■ **Your task**: Your answer should be only the lines below from the one with "Task: Click the Add Standard Groove button" to the one with "Given: Click the fizz circular logo icon", repeated exactly, ends included.

■ **Record set**:
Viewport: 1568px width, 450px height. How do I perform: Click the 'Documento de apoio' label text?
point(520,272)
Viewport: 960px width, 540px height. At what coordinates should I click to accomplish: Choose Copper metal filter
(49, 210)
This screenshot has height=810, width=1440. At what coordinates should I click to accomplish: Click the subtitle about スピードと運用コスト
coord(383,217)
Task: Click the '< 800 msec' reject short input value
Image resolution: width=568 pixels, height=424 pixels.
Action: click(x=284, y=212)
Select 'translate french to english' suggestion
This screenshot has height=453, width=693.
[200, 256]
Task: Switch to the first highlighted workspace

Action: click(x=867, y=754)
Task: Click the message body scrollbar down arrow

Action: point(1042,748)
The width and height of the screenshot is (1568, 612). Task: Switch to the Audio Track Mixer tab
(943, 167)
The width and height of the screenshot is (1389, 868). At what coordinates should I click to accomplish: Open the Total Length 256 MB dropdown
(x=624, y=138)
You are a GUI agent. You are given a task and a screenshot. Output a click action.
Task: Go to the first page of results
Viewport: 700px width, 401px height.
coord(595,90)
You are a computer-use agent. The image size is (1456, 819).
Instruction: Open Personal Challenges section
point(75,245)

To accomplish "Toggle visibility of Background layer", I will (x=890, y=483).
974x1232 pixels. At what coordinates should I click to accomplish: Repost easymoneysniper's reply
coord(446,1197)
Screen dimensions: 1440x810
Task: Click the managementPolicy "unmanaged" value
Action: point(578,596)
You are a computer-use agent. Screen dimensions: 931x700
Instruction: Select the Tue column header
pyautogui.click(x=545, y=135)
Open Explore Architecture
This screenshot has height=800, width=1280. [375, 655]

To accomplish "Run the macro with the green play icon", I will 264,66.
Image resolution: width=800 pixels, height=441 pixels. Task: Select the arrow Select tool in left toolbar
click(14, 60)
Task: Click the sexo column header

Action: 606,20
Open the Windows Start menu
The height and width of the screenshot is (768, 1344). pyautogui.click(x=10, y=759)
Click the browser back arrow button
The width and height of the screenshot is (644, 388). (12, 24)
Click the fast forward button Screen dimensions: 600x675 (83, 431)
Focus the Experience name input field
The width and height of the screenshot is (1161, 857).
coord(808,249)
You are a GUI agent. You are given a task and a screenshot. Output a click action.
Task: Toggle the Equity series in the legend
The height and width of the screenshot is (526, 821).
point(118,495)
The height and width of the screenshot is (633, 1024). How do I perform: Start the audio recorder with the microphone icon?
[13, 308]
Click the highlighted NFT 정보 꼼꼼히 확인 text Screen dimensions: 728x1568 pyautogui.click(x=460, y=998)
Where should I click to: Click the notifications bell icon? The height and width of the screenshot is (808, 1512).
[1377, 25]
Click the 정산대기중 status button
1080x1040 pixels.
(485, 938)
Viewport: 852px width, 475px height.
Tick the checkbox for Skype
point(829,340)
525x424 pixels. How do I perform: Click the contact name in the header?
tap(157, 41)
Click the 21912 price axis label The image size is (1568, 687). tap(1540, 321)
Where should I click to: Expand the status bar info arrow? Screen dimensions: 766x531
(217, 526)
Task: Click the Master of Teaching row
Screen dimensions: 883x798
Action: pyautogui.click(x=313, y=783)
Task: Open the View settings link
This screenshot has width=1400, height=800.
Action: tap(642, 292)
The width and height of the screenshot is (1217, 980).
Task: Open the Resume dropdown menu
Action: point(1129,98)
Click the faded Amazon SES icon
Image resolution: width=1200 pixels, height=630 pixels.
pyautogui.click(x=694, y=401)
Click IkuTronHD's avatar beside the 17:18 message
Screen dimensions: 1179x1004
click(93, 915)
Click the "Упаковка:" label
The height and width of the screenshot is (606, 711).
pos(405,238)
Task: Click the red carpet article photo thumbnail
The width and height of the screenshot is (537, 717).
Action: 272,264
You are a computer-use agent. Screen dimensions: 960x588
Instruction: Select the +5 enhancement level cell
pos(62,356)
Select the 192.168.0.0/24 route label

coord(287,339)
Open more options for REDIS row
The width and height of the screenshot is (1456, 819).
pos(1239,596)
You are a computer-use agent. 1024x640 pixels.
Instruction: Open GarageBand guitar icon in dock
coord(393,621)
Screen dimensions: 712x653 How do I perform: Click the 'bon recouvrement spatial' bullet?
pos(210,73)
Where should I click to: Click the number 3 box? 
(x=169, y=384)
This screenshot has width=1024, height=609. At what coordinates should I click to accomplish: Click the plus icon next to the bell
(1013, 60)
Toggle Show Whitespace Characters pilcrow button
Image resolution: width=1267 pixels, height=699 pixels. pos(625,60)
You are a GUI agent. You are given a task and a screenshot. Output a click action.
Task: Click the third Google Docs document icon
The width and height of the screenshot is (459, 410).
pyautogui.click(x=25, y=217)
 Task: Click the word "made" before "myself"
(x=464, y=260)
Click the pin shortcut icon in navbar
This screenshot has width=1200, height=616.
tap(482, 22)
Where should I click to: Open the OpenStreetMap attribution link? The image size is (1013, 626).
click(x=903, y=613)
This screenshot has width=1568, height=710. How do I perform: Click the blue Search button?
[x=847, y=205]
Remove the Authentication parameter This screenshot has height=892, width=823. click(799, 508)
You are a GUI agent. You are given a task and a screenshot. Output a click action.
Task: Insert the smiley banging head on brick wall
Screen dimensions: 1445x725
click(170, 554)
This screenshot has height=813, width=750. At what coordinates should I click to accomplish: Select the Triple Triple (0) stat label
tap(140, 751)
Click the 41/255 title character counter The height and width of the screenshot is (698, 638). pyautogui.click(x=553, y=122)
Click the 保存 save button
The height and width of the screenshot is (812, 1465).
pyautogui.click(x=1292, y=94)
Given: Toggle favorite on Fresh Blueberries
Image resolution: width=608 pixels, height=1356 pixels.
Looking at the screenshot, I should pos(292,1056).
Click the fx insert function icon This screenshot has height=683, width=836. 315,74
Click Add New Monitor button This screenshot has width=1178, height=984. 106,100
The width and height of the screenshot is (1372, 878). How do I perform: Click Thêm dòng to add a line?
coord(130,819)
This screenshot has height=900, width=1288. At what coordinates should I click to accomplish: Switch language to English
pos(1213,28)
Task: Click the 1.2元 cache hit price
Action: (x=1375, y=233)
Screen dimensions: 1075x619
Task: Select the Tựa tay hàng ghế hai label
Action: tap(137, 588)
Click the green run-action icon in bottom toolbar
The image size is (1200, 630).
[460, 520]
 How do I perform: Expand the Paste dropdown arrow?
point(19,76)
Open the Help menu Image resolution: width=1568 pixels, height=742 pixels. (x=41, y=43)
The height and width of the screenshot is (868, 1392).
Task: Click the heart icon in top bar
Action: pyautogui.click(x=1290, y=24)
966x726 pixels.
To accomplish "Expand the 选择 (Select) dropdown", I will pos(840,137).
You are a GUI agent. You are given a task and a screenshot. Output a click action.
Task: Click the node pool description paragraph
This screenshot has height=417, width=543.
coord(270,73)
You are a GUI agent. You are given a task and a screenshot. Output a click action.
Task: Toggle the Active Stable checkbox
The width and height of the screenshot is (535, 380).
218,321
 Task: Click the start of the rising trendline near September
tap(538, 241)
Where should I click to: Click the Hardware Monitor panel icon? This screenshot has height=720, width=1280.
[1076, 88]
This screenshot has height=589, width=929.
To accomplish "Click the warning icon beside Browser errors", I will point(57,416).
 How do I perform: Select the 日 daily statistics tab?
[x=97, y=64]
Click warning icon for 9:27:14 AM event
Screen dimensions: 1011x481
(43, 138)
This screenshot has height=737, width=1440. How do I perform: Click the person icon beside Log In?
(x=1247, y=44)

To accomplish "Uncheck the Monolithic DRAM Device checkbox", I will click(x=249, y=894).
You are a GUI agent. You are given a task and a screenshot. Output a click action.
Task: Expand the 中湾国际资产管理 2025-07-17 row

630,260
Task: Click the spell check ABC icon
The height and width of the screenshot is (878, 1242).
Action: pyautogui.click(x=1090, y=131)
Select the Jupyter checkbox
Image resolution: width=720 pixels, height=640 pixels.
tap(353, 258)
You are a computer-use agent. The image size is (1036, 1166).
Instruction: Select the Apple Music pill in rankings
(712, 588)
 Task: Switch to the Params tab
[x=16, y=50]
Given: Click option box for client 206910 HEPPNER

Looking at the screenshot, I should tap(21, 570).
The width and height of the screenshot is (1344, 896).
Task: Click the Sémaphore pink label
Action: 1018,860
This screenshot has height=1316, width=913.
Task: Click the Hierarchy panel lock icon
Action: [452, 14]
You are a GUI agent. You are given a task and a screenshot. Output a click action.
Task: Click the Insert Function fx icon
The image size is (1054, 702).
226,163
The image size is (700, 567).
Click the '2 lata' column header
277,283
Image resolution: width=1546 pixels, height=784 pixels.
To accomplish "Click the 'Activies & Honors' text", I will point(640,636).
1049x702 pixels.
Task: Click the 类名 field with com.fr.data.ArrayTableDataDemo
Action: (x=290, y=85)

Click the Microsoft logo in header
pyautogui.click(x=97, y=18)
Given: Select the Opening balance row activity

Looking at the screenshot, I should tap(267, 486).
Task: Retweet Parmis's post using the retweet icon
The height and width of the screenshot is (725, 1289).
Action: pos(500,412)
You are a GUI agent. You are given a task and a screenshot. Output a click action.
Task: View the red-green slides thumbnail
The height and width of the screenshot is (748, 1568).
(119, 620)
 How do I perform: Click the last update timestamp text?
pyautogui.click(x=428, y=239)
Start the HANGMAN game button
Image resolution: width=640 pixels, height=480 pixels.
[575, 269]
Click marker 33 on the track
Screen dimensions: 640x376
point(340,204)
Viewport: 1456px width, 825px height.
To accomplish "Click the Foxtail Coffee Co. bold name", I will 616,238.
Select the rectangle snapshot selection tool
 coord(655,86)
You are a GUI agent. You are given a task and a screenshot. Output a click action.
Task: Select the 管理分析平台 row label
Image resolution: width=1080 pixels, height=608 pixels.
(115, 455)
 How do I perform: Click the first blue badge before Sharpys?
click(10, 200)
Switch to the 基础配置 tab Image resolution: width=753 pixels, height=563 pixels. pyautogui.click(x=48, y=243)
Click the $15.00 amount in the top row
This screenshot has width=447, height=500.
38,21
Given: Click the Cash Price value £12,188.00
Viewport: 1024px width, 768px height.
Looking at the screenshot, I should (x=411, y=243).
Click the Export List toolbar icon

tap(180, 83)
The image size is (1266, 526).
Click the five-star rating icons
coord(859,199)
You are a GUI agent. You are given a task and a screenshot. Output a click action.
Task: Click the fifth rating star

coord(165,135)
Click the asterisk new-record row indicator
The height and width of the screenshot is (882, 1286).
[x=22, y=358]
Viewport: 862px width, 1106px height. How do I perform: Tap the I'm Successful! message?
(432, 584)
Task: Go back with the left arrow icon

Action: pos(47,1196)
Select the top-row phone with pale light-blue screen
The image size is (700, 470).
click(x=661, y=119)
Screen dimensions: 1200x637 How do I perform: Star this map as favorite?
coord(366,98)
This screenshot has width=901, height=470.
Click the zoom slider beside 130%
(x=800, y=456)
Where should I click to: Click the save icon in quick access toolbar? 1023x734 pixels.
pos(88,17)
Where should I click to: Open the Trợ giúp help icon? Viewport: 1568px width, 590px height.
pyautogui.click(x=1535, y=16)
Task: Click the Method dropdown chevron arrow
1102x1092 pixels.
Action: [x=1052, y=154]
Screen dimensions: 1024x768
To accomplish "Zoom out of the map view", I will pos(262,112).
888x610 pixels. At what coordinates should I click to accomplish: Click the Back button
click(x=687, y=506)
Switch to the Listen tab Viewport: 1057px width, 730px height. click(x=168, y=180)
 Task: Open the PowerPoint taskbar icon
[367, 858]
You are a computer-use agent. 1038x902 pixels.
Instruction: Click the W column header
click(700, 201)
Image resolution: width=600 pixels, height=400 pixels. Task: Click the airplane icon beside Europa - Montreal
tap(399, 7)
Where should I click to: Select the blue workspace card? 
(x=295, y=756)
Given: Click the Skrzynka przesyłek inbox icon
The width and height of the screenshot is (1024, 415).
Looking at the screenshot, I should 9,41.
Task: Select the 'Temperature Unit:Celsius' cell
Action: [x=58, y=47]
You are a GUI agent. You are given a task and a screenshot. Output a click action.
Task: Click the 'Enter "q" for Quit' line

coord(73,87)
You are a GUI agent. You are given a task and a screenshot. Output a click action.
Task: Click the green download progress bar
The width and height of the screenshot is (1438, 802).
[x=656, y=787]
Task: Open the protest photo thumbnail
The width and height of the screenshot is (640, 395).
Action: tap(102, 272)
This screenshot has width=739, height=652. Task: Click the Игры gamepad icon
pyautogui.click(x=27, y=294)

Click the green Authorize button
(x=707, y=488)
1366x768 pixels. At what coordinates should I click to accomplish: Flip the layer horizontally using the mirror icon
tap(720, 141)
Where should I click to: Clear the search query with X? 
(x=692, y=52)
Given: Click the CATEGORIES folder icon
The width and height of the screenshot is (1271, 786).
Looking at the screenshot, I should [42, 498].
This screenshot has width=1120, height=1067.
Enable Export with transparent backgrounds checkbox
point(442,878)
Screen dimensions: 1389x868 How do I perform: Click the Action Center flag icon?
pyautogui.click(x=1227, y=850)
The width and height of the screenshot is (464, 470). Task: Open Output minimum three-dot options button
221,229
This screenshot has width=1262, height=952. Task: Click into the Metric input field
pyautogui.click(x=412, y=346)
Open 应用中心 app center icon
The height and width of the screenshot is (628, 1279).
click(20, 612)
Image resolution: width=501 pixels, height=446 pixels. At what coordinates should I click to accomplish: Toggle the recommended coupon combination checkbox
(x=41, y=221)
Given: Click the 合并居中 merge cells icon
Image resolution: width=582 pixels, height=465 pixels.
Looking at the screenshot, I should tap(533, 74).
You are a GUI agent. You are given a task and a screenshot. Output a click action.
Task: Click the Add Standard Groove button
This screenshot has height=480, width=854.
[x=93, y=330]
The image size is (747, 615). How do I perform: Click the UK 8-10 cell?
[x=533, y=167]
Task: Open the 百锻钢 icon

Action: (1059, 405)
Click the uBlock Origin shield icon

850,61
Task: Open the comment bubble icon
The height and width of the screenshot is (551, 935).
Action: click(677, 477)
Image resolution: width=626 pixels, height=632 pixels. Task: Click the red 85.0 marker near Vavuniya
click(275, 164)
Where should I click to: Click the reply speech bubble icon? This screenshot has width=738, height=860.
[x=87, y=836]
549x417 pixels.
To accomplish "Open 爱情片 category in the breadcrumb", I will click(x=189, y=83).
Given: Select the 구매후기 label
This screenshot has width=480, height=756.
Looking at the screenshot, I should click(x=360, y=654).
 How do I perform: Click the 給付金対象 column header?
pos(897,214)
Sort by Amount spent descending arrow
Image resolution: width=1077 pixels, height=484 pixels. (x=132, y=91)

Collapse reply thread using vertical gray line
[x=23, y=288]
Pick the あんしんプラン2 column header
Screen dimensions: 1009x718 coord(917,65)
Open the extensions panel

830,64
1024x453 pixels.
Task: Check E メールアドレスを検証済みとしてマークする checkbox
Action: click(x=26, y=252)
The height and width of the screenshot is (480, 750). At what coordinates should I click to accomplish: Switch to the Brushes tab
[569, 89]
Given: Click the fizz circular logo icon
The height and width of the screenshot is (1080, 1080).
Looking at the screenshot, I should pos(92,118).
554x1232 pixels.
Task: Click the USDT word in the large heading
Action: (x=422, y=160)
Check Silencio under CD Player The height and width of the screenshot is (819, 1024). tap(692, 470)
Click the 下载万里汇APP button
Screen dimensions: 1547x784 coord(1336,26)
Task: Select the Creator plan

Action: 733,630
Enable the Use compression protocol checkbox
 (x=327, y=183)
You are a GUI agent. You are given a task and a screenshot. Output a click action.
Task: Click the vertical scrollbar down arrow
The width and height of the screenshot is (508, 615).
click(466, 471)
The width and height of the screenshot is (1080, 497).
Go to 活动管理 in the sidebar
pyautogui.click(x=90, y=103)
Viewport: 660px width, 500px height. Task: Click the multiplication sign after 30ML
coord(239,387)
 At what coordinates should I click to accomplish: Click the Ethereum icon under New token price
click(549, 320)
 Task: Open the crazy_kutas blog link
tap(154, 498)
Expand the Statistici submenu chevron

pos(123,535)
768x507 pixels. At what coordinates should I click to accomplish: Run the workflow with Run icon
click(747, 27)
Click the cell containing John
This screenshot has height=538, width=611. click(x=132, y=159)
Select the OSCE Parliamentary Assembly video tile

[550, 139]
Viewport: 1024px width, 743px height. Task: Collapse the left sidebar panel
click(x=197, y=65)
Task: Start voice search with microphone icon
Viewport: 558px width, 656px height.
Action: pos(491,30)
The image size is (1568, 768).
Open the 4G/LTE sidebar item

■ **Answer to the exercise**:
Task: Click the Add Standard Groove button
This screenshot has height=480, width=854.
[x=93, y=330]
The image size is (747, 615). How do I perform: Click the UK 8-10 cell?
[x=533, y=167]
Task: Open the 百锻钢 icon

Action: (1059, 405)
Click the uBlock Origin shield icon

850,61
Task: Open the comment bubble icon
The height and width of the screenshot is (551, 935).
Action: click(677, 477)
Image resolution: width=626 pixels, height=632 pixels. Task: Click the red 85.0 marker near Vavuniya
click(275, 164)
Where should I click to: Click the reply speech bubble icon? This screenshot has width=738, height=860.
[x=87, y=836]
549x417 pixels.
To accomplish "Open 爱情片 category in the breadcrumb", I will click(x=189, y=83).
Given: Select the 구매후기 label
This screenshot has width=480, height=756.
Looking at the screenshot, I should click(x=360, y=654).
 How do I perform: Click the 給付金対象 column header?
pos(897,214)
Sort by Amount spent descending arrow
Image resolution: width=1077 pixels, height=484 pixels. (x=132, y=91)

Collapse reply thread using vertical gray line
[x=23, y=288]
Pick the あんしんプラン2 column header
Screen dimensions: 1009x718 coord(917,65)
Open the extensions panel

830,64
1024x453 pixels.
Task: Check E メールアドレスを検証済みとしてマークする checkbox
Action: click(x=26, y=252)
The height and width of the screenshot is (480, 750). At what coordinates should I click to accomplish: Switch to the Brushes tab
[569, 89]
Given: Click the fizz circular logo icon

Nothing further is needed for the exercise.